Direct-drive architecture allows to connect the solar arrays with the thrusters thereby representing significant technological progress for space electric propulsion : 98% power chain efficiency, cost reduction thanks to simplification of power electronics and thermal subsystems and weight savings (i.e more payload available for spacecrafts).
To make it a reality, some difficulties must be overcome, namely :
- Primary bus voltage must fit thruster voltage : The 300-400V bus voltage for Direct Drive is 3 to 4 times higher than the current ones (100V)
- No isolation between thruster and bus : need of Cathode Reference Potential (CRP) bias supply
- Modification of thruster operating point has a direct impact on the bus voltage.
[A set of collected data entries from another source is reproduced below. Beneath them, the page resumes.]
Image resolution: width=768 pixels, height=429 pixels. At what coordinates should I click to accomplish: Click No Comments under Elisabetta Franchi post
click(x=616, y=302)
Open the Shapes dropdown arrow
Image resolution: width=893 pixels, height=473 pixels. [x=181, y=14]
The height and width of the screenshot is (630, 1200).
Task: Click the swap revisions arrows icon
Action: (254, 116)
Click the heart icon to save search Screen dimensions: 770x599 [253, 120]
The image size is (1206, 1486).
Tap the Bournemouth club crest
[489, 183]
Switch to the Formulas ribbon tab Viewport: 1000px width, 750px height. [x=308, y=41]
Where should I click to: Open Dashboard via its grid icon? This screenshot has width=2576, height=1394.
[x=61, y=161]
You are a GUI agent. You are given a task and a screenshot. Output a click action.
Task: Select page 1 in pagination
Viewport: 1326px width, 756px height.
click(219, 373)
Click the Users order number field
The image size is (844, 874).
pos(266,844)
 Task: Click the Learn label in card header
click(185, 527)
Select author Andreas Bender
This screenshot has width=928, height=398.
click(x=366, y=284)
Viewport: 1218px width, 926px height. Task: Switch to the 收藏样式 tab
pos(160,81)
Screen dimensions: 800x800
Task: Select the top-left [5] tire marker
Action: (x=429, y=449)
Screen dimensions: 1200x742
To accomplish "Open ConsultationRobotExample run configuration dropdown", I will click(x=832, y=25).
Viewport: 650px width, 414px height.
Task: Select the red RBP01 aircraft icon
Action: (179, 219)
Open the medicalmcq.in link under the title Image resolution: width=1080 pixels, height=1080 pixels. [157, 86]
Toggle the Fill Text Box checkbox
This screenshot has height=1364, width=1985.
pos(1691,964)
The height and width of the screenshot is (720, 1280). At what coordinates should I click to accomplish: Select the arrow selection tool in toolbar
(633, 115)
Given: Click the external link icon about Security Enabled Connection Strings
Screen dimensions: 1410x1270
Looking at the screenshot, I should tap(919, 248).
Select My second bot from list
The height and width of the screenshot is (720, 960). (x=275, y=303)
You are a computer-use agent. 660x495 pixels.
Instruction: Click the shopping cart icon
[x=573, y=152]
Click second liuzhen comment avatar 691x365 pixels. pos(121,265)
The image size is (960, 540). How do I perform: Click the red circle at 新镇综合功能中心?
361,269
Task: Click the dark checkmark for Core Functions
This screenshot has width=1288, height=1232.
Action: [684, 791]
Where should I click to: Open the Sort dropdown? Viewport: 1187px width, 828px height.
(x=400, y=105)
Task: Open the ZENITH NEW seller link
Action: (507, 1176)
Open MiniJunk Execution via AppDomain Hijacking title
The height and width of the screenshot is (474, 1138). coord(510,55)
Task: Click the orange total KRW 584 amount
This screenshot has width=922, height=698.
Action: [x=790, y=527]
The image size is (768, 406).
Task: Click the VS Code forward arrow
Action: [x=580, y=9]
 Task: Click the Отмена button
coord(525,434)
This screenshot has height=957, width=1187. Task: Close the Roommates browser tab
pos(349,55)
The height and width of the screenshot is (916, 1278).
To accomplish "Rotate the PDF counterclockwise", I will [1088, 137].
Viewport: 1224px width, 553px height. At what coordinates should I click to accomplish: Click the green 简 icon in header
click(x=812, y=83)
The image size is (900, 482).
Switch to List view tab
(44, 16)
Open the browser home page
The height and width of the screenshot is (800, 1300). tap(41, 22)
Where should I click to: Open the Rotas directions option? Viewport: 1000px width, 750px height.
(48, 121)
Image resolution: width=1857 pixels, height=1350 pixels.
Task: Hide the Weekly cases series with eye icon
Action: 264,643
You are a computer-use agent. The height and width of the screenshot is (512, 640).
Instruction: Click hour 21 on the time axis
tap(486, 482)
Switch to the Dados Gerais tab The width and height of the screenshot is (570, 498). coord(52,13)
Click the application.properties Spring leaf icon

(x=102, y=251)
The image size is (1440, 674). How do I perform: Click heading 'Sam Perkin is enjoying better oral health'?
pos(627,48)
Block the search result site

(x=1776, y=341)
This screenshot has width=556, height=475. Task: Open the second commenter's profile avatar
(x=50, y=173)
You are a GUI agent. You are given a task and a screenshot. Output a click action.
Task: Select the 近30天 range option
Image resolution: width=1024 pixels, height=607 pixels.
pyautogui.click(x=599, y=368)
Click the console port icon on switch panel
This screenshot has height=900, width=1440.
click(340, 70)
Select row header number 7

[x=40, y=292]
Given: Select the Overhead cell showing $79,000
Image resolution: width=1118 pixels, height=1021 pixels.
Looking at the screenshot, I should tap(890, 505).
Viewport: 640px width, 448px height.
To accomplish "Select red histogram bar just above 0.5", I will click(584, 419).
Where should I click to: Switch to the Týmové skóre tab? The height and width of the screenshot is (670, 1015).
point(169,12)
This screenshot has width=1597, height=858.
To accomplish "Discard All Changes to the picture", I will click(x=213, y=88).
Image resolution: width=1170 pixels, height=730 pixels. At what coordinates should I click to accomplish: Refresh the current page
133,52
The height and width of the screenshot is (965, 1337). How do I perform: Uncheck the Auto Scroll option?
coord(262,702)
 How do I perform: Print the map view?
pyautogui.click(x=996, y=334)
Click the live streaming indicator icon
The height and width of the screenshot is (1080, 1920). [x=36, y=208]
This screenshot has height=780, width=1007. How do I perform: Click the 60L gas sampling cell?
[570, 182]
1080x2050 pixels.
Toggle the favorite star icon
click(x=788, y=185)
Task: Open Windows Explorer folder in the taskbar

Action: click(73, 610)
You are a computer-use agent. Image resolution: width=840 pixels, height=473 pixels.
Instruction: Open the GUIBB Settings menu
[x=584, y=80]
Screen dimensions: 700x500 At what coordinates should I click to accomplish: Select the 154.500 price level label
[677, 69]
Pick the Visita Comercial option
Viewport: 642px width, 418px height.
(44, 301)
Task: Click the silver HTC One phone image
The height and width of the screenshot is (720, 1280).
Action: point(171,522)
Conventional architectures are based on a Power Processing Unit which includes an anode module converting the 100 V bus voltage into 300 to 400V (thruster voltage), with 95% efficiency, and providing galvanic isolation between the primary bus and the anode of the thruster. This is not the case in the case of direct-drive architecture where the anode is directly supplied by the bus. Consequently, the cathode needs a specific power supply (called Cathode Reference Point bias supply converter) to avoid any parasitic current flowing through the external plasma due to this new topology.
Conventional Maximum Peak Power Tracking (MPPT) architectures use modules inside the Power Conditioning Unit (PCDU) which are implementing research algorithms on the solar array features and driving the power conversion with respect to the bus voltage at a 95% efficiency rate.[1]
EDDA needs to develop a MPPT architecture without any voltage conversion inside the PCDU to optimize the power chain efficiency (lesser thermal losses and costs) and adapt the Xenon flow to modify the thruster power and operating point. This operating point will be tunable thanks to a specific innovative regulation control loop inside the PCDU to acquire the absolute maximum solar array power generation capability.
[1] MPPT module is costly and heavy with 0,5 kg per kW at 100V. Likewise, the generated heat on the 5% loss has to be managed and dissipated by the thermal subsystem.